Governments have rightly extended emergency aid to help the industry cope with the fall-out from the closure of USairspace, but the real test lies in what comes next. If politicians are wise, they will take this opportunity to allow industry consolidation to run its course rather than provide an artificial cushion of state aid
It has been said before, but is well worth saying again: this is not the time to save sick airlines. If anything, the terrorist attacks should be seen as an opportunity to make some hard and long overdue choices about the fundamental structure of this industry. Not least is the question of how to handle consolidation, whether among Europe's state-nurtured flag carriers, the US market's second-tier of majors or, come to that, through alliance strategy. Either way it has long been clear that there are simply too many network carriers, all doing the same thing and to the profit of no-one.
Even before 11 September there were signs that this reality was starting to dawn as downturn loomed. The empire building of Swissair and Air New Zealand was already well on the way to collapse. The more thoughtful among the majors were pondering how to refocus around their core premium, network business. This latest crisis could now provide a stark backdrop against which to speed those decisions. So long, that is, as politicians can restrain from the instinct to save their local airlines at any cost.
So far, at least, politicians in both Brussels and Washington have been admirably canny in limiting the scope of aid. There was little choice over providing compensation for the immediate impact of the terrorist outrage. US carriers argued that these were acts of war and that the closure of US airspace was on government orders in the interests of national (and world) security. Congress recognised this by limiting the $5 billion in cash payment to amounts that the carriers could document were proportionate to the actual losses on the days of the ground stop.
Considerably more thought went into the $10 billion loan guarantee portions of the package - and so it should. Close attention is needed here if the USA is not to find itself taking the lead in a generalised airline bailout, raining down subsidies on the just and unjust alike.
The loan guarantees are to be decided by a new entity called the Airline Stabilization Board, which has only one non-partisan appointee, Alan Greenspan, the Federal Reserve chairman. The other members represent the Department of Transportation, the Treasury and the General Accounting Office - the congressional investigative unit that helped structure the entire package. "With such political appointees, this is a natural set up for picking winners and losers," says airline bankruptcy attorney Bill Rochelle of Fulbright & Jaworski.
It is also a natural set up for avoiding bad choices, especially since the loan guarantees will go first to those carriers willing to issue some form of warrant or equity so the government can share in its gains. Senator Peter Fitzgerald, a sponsor of the loan guarantee provisions that let the government claim a stake in airlines that accept the loans, says he would have pushed for more government control than mere warrants.
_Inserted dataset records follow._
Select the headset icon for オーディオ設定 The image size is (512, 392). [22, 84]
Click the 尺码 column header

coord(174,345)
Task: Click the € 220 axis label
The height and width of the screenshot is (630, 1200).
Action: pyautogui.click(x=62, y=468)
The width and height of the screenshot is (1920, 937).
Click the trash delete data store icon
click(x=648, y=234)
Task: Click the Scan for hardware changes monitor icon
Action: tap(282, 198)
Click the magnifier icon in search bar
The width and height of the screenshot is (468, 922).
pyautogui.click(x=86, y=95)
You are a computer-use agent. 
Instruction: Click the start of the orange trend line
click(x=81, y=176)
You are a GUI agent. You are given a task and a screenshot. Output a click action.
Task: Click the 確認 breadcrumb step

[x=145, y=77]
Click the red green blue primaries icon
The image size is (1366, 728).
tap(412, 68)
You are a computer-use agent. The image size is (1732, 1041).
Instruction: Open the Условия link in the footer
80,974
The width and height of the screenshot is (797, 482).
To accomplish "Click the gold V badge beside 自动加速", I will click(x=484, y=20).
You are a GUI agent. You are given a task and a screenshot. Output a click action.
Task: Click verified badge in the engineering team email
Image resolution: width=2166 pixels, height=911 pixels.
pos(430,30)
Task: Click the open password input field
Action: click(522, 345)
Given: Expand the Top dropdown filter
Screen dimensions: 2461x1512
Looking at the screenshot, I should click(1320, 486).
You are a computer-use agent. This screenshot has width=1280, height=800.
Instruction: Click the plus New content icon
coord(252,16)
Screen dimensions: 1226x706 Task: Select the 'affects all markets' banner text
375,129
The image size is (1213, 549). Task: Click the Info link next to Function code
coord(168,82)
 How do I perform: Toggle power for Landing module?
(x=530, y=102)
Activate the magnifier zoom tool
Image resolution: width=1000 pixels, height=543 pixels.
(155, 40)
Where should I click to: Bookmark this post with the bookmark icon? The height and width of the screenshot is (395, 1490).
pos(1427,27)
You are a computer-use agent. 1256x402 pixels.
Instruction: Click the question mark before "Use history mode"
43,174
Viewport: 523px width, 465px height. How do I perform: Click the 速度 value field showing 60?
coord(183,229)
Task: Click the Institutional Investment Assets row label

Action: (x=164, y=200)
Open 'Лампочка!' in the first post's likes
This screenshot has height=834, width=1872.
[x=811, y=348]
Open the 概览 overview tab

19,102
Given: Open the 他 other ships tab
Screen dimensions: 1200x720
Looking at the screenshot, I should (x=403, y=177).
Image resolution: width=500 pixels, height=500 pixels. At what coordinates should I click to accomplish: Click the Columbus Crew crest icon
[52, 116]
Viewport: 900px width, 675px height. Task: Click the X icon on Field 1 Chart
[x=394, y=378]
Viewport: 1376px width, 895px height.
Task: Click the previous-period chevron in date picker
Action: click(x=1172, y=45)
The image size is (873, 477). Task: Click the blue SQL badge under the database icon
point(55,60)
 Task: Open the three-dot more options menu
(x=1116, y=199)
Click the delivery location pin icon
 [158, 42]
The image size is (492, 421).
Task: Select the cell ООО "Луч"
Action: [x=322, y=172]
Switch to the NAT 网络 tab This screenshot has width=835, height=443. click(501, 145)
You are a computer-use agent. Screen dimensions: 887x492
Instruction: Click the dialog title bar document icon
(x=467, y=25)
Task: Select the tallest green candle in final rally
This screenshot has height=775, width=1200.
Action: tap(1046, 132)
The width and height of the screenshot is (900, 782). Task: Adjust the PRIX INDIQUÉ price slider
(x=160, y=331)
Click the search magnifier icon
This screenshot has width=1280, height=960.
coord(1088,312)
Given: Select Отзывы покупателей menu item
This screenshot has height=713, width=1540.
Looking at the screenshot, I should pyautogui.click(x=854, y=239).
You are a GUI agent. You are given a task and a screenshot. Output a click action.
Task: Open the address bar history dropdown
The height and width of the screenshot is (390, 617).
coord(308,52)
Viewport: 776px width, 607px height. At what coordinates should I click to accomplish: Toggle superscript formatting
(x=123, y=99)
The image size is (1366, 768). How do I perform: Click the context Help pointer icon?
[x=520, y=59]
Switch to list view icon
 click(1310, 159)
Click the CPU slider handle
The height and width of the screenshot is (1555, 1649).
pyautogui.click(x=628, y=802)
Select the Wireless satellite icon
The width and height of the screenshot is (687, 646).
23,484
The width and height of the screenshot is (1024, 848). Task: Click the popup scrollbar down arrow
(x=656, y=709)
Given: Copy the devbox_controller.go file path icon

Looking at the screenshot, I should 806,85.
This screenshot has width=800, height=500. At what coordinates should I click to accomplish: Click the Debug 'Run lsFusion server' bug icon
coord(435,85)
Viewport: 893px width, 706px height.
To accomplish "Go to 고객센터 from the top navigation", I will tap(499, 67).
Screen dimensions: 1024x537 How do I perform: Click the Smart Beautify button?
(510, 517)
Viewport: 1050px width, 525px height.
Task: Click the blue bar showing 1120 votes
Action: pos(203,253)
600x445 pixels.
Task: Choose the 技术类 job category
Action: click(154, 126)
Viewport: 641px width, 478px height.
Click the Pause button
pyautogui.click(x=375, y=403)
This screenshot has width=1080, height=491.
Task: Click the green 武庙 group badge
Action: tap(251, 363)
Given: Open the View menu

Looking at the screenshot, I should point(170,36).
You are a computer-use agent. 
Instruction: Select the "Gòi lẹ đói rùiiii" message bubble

Fitzgerald, the Illinois Republican who cast the sole dissenting vote against the airline bailout, says he "will watch closely to see that they cut good deals for the government". For him, government ownership is the stick, not the carrot. Perhaps the stick has already worked: big airlines have been reluctant to apply for the loan guarantees and none have yet done so. The USA perhaps will achieve administratively what it failed to guarantee legislatively: a limited bailout.
The European Commission (EC) too deserves credit for holding the line in the face of massive pressure to wave through rescue packages for the region's collapsing flag-carriers. At worst the risk was that there would be a competitive subsidies battle across the Atlantic, which would wipe out a decade of solid work in weaning Europe's over-populous flag carriers off the morphine of state aid. That fear appears to have receded thanks to the EC's unyielding stand on state aid. Years ago, Brussels promised that any airlines running into trouble after the "first time, last time" state aid round of the 1990s would have to look elsewhere for help: effectively that means a choice of private capital, mergers or closure.
Belgium has been allowed to bail out Sabena, but only with a time-limited bridging loan. The Irish Government too has resigned itself to finding a private investor for Aer Lingus. Although the EC's rule does not strictly extend as far as Switzerland, its attitude has no doubt helped to focus minds as the Swissair débâcle unfolds. The Swiss Government has been careful to bring in private capital and has now an amazing list of investment partners: cantons, cities, banks, companies and individuals.
Most encouraging is that the EC has not only recognised the need for consolidation, but believes that it could now accelerate in the light of recent events. In the USA too the mood is shifting in favour of consolidation as the natural route to recovery. Other major carriers will follow Swissair, Sabena and TWA to the brink. The question is not how to save them but why they should be saved at all. Some will have to give up network ambitions, some will be acquired and some will simply fail. That is business life. By not tinkering with such consolidation, politicians will do more good than any amount of free cash.